Modern angst, right? Recently I fell for an email scam by NordicTrack for a tune up on my treadmill. They surprisingly and immediately outsourced the project to a treadmill parts company who themselves then outsourced me to a repair company out of Arizona(!) because, they said, there were no mechanics smart enough or patient enough to learn how to service NordicTracks in the whole state of New Mexico.
It was, predictably, a shit show. It took the Arizona company weeks to schedule visits to New Mexico and they kept trying to schedule visits on weekends two days before that weekend. I wasn’t allowed to schedule anything ahead. So if say I was on vacation Memorial Day weekend, they’d fully expect me to cancel that the Thursday prior. If you were out of town, too bad for you. You had to wait another two weeks or a month later for another late-minute, surprise schedule request. Great customer service, right?
I ordered the tune up in April and it wasn’t completed until July! They could have avoided all this by saying the NordicTrack tuneup service wasn't available in New Mexico but….they didn't offer that information…or a refund. Sucker!
And not only did I pay $200 for the tune-up, but I paid to fix all the broken items separately. The $200 was just a courtesy charge for the initial visit. At one point I was arguing with the middle company about getting a free visit for a mistake the repairman made on the previous visit that needed to be fixed before the tune-up could be completed. I did get the free visit.

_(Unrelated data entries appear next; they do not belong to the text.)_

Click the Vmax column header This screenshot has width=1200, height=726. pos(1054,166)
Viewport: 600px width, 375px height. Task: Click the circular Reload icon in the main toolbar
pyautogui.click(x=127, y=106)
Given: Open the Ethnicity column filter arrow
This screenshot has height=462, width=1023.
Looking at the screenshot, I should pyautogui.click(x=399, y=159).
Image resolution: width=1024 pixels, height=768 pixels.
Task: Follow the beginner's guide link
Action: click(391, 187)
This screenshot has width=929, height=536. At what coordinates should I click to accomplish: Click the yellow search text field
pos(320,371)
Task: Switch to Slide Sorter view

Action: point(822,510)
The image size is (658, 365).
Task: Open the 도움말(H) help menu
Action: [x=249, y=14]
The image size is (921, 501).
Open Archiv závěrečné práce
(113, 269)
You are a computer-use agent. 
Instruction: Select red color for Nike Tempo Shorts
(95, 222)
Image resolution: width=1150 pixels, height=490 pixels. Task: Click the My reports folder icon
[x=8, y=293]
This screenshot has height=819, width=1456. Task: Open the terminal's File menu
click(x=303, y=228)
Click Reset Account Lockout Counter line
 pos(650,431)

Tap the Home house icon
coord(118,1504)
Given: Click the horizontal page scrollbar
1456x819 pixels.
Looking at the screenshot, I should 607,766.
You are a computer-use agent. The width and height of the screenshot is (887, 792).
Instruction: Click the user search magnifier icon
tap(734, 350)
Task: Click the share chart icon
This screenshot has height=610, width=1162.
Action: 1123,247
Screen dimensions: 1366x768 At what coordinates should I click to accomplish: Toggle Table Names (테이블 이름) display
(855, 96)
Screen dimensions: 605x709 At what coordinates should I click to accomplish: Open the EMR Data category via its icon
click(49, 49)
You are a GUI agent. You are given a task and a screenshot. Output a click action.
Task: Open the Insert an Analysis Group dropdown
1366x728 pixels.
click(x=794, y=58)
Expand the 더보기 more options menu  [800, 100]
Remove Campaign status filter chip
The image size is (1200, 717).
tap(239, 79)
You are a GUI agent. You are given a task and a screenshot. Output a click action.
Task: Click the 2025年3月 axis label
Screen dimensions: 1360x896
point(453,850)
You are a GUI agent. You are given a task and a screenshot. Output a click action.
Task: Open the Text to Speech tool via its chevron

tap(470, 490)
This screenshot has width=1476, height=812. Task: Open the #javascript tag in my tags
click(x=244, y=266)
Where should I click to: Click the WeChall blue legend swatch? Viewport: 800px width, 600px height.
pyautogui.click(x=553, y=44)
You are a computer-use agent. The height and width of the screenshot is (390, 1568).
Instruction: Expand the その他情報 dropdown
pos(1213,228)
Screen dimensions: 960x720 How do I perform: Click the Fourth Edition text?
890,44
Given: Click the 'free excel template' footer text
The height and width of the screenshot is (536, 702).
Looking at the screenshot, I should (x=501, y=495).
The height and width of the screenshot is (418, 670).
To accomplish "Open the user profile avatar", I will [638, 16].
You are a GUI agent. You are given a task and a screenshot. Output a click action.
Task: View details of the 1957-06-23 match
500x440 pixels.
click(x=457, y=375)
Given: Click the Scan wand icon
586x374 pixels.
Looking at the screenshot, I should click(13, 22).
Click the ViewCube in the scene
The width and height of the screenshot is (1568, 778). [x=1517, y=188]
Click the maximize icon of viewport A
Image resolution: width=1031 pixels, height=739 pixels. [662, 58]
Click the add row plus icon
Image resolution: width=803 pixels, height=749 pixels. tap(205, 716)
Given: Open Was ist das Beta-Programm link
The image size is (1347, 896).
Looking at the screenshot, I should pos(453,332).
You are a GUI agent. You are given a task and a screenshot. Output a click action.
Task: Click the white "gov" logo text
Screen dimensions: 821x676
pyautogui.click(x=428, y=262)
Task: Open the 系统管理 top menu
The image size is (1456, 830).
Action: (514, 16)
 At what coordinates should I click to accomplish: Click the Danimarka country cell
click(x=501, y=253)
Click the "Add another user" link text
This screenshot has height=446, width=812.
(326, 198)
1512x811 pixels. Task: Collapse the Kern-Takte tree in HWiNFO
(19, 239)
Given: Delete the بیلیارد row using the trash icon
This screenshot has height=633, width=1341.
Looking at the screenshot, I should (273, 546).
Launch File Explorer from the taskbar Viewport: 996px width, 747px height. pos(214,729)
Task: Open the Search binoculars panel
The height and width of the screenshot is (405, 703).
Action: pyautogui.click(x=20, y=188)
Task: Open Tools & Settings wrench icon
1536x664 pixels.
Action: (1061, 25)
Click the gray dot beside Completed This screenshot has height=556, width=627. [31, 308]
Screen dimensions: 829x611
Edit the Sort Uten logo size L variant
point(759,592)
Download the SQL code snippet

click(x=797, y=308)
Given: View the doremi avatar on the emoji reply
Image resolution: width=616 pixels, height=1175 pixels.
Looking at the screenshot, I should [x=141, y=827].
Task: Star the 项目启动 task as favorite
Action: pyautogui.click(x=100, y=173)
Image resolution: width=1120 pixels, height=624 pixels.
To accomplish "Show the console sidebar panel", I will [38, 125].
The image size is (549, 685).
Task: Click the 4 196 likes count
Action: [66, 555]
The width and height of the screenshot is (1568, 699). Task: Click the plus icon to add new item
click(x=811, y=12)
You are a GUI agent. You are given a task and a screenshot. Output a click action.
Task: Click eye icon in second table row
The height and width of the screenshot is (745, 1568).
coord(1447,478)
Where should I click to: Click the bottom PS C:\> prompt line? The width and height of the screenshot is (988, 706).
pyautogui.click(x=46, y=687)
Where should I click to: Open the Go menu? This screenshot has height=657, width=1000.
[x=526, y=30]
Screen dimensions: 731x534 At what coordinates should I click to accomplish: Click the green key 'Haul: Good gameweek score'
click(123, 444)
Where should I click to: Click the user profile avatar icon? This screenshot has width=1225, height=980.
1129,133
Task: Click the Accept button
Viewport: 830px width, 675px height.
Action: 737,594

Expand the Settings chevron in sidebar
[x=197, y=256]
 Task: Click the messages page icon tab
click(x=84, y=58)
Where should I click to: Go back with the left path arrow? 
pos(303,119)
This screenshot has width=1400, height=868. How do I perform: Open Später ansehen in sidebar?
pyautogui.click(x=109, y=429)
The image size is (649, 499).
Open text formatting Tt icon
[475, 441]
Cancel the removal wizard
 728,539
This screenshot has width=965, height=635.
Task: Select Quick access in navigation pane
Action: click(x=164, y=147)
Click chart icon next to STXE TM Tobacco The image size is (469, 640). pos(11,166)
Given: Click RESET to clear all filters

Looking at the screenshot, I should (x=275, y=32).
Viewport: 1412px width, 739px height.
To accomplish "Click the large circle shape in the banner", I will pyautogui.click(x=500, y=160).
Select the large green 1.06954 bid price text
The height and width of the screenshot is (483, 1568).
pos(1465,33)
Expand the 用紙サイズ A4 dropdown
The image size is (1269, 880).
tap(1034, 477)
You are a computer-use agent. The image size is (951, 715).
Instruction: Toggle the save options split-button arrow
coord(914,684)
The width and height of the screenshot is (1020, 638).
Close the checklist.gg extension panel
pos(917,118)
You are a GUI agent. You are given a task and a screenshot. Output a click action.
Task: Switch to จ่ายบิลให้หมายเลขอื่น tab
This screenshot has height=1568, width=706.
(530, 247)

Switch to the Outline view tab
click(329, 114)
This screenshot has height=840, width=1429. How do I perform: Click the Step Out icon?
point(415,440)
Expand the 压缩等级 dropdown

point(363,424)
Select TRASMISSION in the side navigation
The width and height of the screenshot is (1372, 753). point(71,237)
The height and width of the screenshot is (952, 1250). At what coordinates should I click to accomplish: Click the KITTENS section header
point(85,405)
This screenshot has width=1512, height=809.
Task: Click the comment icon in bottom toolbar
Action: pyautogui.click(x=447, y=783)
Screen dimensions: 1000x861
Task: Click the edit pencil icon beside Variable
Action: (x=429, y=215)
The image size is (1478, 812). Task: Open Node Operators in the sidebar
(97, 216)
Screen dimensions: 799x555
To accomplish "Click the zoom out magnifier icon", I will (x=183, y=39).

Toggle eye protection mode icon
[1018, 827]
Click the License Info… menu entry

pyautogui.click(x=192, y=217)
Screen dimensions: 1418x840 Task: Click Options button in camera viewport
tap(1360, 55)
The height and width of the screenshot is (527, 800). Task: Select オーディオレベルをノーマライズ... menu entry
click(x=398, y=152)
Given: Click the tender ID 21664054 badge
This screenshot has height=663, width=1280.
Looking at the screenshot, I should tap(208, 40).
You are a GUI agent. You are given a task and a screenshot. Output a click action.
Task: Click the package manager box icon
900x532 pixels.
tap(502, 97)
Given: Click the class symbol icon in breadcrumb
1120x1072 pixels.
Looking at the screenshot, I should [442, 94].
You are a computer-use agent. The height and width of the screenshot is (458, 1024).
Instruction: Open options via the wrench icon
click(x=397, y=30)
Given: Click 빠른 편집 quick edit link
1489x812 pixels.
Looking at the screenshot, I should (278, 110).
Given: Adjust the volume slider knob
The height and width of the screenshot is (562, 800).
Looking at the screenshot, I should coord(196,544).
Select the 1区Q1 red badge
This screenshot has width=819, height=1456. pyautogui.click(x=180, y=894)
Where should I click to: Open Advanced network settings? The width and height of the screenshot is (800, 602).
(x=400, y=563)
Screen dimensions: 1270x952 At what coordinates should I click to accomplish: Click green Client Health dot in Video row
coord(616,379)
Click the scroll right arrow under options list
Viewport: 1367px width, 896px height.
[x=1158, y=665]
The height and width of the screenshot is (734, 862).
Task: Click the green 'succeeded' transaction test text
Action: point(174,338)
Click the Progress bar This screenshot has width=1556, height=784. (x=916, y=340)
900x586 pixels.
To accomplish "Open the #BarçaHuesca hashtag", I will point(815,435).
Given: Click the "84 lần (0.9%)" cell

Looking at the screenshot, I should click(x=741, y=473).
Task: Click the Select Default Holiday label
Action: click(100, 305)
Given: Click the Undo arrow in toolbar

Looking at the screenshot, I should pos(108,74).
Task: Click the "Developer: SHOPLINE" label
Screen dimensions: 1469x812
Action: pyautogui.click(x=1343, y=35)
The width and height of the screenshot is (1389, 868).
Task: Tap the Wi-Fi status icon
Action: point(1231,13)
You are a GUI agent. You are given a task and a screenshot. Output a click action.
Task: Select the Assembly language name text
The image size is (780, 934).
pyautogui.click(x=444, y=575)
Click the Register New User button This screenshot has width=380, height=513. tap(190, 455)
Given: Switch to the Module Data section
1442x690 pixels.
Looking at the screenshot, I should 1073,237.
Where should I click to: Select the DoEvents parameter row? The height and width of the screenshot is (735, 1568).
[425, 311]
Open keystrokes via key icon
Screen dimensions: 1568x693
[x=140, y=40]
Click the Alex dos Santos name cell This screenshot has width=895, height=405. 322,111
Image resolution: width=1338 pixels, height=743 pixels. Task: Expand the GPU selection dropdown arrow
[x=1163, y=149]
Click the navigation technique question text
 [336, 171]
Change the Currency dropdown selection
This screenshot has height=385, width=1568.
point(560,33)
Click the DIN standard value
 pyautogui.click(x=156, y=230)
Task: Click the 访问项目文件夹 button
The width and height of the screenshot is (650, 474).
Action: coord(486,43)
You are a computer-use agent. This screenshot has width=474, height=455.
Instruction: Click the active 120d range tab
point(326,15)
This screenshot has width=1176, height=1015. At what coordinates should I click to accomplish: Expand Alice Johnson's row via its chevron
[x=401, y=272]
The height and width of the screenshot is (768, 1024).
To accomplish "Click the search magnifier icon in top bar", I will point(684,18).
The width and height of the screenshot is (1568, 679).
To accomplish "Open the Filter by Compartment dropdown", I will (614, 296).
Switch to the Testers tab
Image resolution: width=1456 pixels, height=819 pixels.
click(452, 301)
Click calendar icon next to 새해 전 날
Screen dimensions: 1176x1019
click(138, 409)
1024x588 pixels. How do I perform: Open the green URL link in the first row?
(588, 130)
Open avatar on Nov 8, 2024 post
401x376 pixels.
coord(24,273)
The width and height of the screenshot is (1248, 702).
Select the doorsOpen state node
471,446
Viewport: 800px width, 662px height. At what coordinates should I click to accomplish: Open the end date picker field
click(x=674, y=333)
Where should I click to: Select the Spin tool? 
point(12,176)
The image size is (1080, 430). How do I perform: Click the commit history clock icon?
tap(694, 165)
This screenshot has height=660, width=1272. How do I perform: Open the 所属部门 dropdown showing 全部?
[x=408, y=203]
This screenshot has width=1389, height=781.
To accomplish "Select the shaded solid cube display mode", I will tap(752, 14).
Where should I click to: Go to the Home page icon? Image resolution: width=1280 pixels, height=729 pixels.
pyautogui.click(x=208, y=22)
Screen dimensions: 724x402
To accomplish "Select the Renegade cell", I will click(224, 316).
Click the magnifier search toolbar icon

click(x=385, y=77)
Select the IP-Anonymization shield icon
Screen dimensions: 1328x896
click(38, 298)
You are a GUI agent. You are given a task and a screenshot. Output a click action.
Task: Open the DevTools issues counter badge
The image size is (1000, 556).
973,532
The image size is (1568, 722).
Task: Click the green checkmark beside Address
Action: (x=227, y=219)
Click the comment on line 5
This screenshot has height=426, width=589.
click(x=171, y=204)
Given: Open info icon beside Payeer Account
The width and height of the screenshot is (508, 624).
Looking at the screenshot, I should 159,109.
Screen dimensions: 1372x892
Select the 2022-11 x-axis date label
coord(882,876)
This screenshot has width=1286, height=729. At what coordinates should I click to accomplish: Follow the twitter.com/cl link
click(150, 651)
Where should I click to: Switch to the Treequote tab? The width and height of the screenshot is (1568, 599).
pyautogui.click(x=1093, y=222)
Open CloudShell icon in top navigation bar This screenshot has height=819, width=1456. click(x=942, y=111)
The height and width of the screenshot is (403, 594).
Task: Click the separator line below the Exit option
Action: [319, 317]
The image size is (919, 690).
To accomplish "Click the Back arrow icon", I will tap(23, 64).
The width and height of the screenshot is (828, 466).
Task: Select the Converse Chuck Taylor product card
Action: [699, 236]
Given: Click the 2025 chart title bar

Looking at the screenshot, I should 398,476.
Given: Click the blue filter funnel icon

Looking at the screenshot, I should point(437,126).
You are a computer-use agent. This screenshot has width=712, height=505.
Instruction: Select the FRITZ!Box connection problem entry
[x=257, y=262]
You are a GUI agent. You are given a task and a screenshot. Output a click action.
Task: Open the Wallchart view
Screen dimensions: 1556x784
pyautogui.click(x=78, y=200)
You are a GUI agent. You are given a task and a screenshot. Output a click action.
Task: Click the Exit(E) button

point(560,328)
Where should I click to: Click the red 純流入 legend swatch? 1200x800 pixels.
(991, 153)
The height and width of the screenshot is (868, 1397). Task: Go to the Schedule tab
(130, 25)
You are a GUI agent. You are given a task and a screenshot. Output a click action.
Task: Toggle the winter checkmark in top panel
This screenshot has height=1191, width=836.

No one understood the system, least of all me. And it was a horrible, time consuming experience being passed around on the phone for 30 minutes a transfer. Ultimately it was a complete rip-off at the end of which I was supposed to receive a one-year warranty. Guess what? It never came.
I had no one to complain to in the tangle of outsourcings. The service was all spread out so thin no one would take responsibility for any mistake in the chain. Lots of finger pointing happened. And even the employees involved seemed confused and frustrated.
Great job, NordicTrac!
But this is all to describe a quote I read from the New York Times Magazine in an article entitled “Panic Attack,” a piece about modernity and why it’s making us so angry and full of anxiety:
“…our world [is full of] strange and byzantine distances between individuals and the grand global forces affecting us. This feels as obviously true today as it might have to a midcentury reader of Kafka. You can argue with a store owner; you can’t argue with the call-center representative of the company contracted to maintain the point-of-sale machine owned by another company contracted by the multinational conglomerate that owns the store….In the 1991 novel “Generation X” one of Douglas Coupland’s character ventures that “the world has gotten too big—way beyond our capacity to tell stories about it, and so all we’re stuck with are these blips and chunks and snippets on bumpers.” A pressing national worry, right now, is that our dueling bumper-sticker snippets have nothing productive to say to one another."
So think about that as you prepare and devise your stories and poems. What productive thing do you have to say that goes beyond a bumper-sticker snippet?